Cierre de temporada... accidentado

Club Ciclista Siglo XXI

Ayer iba a ser un buen día: por la mañana una ruta en bicicleta hasta Teverga para despedir la temporada. Como todos los años, bromeamos con que vamos a ir suave, que es el último día, que estamos fuera de forma… y luego alguno enciende la mecha y guerra, como siempre. Tras la ducha, comida en el restaurante con las familias y amigos donde ya lo teníamos todo preparado. 

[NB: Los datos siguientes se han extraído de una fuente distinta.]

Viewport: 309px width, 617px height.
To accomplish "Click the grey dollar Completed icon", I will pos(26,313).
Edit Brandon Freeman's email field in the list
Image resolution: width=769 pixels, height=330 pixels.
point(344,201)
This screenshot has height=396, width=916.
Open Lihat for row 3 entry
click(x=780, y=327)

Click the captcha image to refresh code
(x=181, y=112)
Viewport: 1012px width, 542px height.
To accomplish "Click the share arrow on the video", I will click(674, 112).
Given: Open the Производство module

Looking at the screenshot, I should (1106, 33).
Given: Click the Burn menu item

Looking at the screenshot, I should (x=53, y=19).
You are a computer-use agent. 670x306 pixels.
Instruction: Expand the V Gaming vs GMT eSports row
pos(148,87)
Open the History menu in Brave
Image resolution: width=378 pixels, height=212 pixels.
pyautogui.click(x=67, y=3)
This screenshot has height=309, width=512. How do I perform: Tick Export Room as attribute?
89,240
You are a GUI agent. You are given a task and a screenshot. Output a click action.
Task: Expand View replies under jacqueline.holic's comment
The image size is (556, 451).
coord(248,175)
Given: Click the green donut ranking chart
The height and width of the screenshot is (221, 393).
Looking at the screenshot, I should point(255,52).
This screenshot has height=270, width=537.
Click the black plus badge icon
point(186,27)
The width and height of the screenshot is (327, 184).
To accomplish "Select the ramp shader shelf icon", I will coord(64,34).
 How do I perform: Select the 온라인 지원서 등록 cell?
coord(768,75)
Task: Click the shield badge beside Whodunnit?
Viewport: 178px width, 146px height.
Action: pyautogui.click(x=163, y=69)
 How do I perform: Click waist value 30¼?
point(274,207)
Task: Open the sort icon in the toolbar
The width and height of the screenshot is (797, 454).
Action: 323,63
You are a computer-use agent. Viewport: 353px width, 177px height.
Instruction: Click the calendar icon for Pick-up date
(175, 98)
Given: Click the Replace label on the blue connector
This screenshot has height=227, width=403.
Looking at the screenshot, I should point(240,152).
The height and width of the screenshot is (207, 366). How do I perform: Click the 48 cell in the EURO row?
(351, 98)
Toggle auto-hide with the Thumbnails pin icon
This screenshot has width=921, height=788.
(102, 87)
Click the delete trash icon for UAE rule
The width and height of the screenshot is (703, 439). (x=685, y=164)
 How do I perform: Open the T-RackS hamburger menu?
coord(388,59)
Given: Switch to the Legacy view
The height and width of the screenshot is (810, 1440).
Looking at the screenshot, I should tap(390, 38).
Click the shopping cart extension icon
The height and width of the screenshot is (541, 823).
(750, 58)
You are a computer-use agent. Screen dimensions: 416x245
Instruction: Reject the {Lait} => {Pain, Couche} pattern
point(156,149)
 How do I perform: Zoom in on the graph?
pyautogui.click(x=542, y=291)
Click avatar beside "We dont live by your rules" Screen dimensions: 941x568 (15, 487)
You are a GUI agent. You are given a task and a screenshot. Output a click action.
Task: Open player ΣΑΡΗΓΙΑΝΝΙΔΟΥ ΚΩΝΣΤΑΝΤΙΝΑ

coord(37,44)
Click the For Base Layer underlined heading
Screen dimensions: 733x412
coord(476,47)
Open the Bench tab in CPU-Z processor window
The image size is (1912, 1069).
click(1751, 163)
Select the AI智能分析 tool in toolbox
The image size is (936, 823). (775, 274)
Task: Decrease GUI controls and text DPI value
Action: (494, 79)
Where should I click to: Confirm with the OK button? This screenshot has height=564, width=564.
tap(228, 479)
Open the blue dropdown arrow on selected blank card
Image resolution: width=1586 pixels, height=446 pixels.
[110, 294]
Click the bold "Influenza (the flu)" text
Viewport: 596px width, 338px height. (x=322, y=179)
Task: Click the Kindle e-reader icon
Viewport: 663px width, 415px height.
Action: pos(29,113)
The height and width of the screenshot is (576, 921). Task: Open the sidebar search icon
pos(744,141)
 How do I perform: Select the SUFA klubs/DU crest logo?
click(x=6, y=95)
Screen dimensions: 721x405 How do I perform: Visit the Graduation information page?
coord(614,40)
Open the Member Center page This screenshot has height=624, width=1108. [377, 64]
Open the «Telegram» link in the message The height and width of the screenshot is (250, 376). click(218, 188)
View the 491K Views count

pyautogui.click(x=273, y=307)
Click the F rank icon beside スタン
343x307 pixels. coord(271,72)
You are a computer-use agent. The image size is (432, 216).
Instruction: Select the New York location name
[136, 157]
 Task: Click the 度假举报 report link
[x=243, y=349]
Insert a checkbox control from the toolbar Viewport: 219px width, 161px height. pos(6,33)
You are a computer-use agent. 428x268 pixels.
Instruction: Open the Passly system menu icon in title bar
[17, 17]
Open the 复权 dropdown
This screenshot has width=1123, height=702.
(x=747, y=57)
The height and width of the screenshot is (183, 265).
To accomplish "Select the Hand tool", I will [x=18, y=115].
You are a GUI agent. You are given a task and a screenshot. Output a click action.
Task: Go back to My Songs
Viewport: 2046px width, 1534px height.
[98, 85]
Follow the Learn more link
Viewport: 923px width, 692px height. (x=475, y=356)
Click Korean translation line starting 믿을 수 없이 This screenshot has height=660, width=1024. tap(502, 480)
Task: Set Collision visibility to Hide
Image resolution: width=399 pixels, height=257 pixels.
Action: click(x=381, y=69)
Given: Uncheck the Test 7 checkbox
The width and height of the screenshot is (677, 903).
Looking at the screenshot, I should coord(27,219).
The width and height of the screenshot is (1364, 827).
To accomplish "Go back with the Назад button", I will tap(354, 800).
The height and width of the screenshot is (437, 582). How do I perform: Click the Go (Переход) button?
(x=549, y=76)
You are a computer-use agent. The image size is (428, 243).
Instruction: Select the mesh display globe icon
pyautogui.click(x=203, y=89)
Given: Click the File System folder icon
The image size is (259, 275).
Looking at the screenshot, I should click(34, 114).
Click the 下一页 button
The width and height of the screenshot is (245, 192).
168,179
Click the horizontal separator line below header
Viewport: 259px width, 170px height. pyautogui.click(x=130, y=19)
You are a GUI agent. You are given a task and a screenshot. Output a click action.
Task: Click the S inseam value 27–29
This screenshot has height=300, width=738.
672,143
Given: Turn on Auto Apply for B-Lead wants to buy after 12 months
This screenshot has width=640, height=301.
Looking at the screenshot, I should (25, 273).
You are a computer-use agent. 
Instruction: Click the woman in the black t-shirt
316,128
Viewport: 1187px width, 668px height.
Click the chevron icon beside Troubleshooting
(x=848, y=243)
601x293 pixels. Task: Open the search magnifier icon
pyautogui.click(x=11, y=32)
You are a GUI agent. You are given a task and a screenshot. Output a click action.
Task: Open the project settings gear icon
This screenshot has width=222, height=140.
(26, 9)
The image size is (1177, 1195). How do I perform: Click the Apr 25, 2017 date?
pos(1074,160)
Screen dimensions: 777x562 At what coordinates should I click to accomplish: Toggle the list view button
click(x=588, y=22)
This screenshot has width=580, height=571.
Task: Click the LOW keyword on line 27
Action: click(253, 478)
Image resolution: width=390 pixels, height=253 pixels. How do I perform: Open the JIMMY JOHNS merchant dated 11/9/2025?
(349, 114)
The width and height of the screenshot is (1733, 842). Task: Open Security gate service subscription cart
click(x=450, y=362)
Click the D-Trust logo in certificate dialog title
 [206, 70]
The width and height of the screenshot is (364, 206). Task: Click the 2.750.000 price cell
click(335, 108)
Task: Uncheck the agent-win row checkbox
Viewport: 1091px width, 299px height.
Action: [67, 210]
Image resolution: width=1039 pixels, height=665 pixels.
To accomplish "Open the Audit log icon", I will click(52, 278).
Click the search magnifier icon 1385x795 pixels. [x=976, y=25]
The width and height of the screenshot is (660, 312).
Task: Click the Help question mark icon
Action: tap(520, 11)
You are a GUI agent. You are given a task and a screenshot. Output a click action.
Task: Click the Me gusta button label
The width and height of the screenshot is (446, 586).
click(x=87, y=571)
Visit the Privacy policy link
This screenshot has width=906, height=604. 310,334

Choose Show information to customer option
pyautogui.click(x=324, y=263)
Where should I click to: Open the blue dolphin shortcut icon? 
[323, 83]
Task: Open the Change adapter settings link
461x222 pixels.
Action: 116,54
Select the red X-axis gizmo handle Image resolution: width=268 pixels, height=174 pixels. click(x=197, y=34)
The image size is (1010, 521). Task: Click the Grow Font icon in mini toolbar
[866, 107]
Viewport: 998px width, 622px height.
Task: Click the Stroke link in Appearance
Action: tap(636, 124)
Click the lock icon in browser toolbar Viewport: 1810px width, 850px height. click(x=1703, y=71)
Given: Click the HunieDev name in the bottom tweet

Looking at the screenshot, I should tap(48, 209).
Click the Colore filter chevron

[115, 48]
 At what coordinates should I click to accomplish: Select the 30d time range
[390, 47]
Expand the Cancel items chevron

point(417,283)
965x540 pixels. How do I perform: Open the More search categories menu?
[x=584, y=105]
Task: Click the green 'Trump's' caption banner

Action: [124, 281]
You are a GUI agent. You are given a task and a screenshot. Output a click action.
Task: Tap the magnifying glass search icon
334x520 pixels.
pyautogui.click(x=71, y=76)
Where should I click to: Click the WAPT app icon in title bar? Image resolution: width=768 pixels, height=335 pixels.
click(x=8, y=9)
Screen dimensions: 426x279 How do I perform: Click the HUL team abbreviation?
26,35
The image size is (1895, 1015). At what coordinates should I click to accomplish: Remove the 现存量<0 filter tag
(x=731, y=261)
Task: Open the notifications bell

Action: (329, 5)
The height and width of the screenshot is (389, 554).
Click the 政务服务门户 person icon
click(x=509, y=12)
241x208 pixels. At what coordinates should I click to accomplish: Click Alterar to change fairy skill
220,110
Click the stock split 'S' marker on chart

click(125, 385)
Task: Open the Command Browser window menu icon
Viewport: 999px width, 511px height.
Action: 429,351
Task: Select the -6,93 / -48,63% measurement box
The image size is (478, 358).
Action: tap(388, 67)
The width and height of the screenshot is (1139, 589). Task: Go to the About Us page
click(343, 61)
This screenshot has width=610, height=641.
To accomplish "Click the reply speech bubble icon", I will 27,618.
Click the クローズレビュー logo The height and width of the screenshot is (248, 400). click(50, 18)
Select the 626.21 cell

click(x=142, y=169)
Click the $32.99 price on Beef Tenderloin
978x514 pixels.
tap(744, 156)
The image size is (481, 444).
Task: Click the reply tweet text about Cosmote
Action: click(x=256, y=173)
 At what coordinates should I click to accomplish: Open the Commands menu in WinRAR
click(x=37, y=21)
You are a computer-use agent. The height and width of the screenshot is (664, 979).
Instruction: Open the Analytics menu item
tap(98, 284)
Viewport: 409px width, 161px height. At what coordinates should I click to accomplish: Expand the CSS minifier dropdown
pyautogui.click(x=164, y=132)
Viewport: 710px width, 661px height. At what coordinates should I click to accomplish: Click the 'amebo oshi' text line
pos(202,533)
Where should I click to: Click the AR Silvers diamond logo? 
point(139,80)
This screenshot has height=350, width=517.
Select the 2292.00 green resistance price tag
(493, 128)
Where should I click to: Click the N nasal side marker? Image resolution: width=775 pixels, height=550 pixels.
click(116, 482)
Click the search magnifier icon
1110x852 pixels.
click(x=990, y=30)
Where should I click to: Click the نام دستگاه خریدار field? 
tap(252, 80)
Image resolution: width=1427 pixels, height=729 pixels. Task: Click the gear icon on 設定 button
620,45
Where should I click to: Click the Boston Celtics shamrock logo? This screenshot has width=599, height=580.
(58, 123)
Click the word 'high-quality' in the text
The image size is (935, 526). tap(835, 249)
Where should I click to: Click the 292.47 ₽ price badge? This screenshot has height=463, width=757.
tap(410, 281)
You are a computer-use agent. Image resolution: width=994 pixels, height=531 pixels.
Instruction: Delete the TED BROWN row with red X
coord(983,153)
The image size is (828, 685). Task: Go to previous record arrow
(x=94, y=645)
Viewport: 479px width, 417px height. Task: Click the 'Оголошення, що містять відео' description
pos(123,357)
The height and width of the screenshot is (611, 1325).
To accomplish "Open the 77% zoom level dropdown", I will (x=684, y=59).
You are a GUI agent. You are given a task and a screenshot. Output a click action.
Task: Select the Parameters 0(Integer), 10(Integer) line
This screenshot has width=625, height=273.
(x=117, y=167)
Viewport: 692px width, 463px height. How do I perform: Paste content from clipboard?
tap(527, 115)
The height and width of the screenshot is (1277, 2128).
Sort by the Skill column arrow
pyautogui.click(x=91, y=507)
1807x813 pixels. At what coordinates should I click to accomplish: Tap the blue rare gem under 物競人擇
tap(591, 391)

Claro que no contábamos con que, a la media hora de salir, alguien con mucha prisa, detrás de nosotros, iniciaría una maniobra de adelantamiento bastante arriesgada, y ante la presencia de otro coche que venía de frente, no dudaría en abalanzarse sobre los ciclistas que pretendía adelantar, dejando a varios de ellos tendidos sobre el asfalto. Si al menos hubiera parado se habría enterado de que, además de jodernos el día, uno de nuestros compañeros acabó en el hospital con la clavícula rota y la moral por los suelos, otro con la muñeca maltrecha y alguno más con contusiones, además de los daños materiales causados a las bicis, que ya sabemos que eso importa menos, pero importa. El caso es que no paró. Insolidariamente pisó el acelerador y desapareció como alma que lleva el diablo.

Al menos espero que no tenga la conciencia tranquila y que esté un poco intranquilo pensando que en cualquier momento un agente de policía le pregunte por qué tenía tanta prisa el domingo por la mañana.